HONOLULU—The military balance is “shifting dramatically and rapidly” in the Indo-Pacific, and “provocative military activities are intensifying” in the western and southern Pacific, Japan’s minister of defense said this week.
“The boundary lines between peacetime and contingency, between military and non military, between truth and fake news, these are no longer clearly visible,” Shinjiro Koizumi said during a Monday keynote speech at the Honolulu Defense Forum. “Right now, we can see tensions that are on the brink of war across the globe.”
Alluding to China without mentioning it by name, Koizumi noted “the routinization of military coercion,” “opaque military buildups,” and “attempts to change the status quo by force” in the East China Sea and South China Sea.
To maintain peace, Japan “will become stronger” by reinforcing its defense capabilities and increasing its defense spending, Koizumi said. Additionally, “we will expand Japan-U.S. bilateral joint presence in Japan’s southwestern region,” work with the United States to co-produce and co-sustain equipment and strengthen the defense industrial base, and “spread a multi-layer network of interconnectivity across the entire region.”
In a keynote speech to begin the forum, U.S. Indo-Pacific Command leader Adm. Sam Paparo called alliances and partnerships “our strategic center of gravity.”
“When we operate with allies and partners, we multiply capability and we raise the threshold for aggression,” he said.
The range of allies and partners was evident throughout the event, with military representatives from several countries in Europe, Asia, and Oceana in the audience and on stage.
Brig. Gen. Roy Anthonthy Derilo, the Philippines’ defense and military attaché to the United States, told reporters his country has a key role to play in maintaining security in the region.
“We are witnessing a significant shift in the global security landscape,” Derilo said. “This situation calls for a strong and coordinated response … The Philippines had to take a hard look at its situation in reflection of the bigger regional situation and their global effects.”
Instead of acting alone, Derilo said, “We have deliberately became a major contributor and co-architect of the kind of coordination and allyship that could cut through this new and emergent security challenges.”
And while reports of Chinese aggression toward the island nation have made headlines across the world in recent years, Derilo said the country has been more careful lately to not go too far, so as to not jeopardize their bigger political objectives.

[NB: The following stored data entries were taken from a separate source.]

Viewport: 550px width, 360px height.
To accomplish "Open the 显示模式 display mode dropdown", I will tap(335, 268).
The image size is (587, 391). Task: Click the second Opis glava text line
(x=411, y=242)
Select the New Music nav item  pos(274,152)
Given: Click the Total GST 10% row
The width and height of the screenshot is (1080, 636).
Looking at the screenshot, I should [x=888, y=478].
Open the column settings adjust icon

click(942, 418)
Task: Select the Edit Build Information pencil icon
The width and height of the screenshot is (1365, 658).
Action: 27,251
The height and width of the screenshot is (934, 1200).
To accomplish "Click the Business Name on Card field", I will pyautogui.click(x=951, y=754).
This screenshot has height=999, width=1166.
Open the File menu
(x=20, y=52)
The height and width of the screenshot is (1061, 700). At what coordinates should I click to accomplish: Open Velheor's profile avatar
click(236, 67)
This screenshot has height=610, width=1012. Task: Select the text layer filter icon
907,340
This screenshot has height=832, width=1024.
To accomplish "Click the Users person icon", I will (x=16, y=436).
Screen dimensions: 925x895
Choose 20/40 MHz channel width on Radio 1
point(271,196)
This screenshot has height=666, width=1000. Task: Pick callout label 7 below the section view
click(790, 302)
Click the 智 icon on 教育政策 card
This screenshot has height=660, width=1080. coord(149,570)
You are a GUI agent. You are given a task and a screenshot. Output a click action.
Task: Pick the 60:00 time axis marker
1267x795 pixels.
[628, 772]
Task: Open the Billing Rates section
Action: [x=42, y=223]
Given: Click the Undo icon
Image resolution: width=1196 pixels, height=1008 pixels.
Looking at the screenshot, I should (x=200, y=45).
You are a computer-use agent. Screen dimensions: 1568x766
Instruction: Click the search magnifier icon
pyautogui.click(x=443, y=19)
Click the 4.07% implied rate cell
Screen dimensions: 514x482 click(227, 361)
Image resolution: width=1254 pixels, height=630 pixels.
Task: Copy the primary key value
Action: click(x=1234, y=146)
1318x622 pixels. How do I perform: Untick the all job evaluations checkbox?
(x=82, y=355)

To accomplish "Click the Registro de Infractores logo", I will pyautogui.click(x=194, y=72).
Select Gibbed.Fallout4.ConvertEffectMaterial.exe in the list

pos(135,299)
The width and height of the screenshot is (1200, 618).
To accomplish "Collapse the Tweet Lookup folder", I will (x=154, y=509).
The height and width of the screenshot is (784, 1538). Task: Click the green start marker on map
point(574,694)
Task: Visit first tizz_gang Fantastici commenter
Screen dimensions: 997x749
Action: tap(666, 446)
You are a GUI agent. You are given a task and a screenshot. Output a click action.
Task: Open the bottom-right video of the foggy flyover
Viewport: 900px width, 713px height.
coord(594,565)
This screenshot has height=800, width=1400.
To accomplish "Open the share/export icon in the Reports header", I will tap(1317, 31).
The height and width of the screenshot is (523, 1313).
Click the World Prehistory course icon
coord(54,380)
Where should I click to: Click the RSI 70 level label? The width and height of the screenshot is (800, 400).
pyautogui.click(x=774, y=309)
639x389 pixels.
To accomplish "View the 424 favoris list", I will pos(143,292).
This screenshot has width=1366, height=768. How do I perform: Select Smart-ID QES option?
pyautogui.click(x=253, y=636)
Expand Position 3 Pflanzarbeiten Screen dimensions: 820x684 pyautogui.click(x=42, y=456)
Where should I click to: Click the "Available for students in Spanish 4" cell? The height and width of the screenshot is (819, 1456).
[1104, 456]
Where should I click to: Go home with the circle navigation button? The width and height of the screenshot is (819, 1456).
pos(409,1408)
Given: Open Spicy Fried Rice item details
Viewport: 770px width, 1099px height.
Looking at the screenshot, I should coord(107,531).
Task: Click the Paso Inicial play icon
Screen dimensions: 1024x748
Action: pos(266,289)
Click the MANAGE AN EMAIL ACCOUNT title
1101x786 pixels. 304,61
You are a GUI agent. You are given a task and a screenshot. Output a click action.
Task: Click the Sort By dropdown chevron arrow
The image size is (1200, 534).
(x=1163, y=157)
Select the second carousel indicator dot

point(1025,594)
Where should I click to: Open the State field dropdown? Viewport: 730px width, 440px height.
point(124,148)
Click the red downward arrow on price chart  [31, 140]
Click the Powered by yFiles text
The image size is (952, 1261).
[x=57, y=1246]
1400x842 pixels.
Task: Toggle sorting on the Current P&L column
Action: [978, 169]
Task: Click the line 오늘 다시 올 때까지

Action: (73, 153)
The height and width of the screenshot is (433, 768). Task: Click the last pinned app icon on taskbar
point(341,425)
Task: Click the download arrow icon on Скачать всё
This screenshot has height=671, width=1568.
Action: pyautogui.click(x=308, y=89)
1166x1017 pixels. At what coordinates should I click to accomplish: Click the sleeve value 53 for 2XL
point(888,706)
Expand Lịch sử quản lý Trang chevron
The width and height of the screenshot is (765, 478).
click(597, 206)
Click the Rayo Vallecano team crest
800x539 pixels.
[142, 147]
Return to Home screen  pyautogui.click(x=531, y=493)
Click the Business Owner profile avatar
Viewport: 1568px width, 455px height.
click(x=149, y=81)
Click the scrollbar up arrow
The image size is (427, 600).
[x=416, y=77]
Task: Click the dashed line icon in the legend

France, which has several territories and 7,000 troops permanently based in the region, is also committed to security in the Indo-Pacific, and working with the United States and other allies and partners to preserve it, Rear Adm. Guillaume Pinget, commander of French joint forces in French Polynesia, told Defense One. And while Germany has no territory in the Indo-Pacific, the region is very important for economic reasons, said Maj. Gen. Wolfgang Ohl, deputy director general for the German Armed Forces.
About 40 percent of the country’s goods travel through the Indo-Pacific, Ohl said in an interview, and if “something from a security point of view” were to happen—such as a Chinese move to seize Taiwan—“this would have an impact on the European economy.
But, he said, Germany also believes that “it is necessary that those of us who believe in the rules-based international order, and those who share some values, those who are like-minded, stick together.”
Ohl was speaking as Danish officials were en route to the White House to speak to President Trump about Greenland; after the meeting ended with “fundamental disagreements,” Germany, France and other European nations sent troops to Greenland.
On Tuesday, he said the Indo-Pacific has “become more volatile” in the past 10 years. “At the end of the day, it’s not a region we can turn our back to.”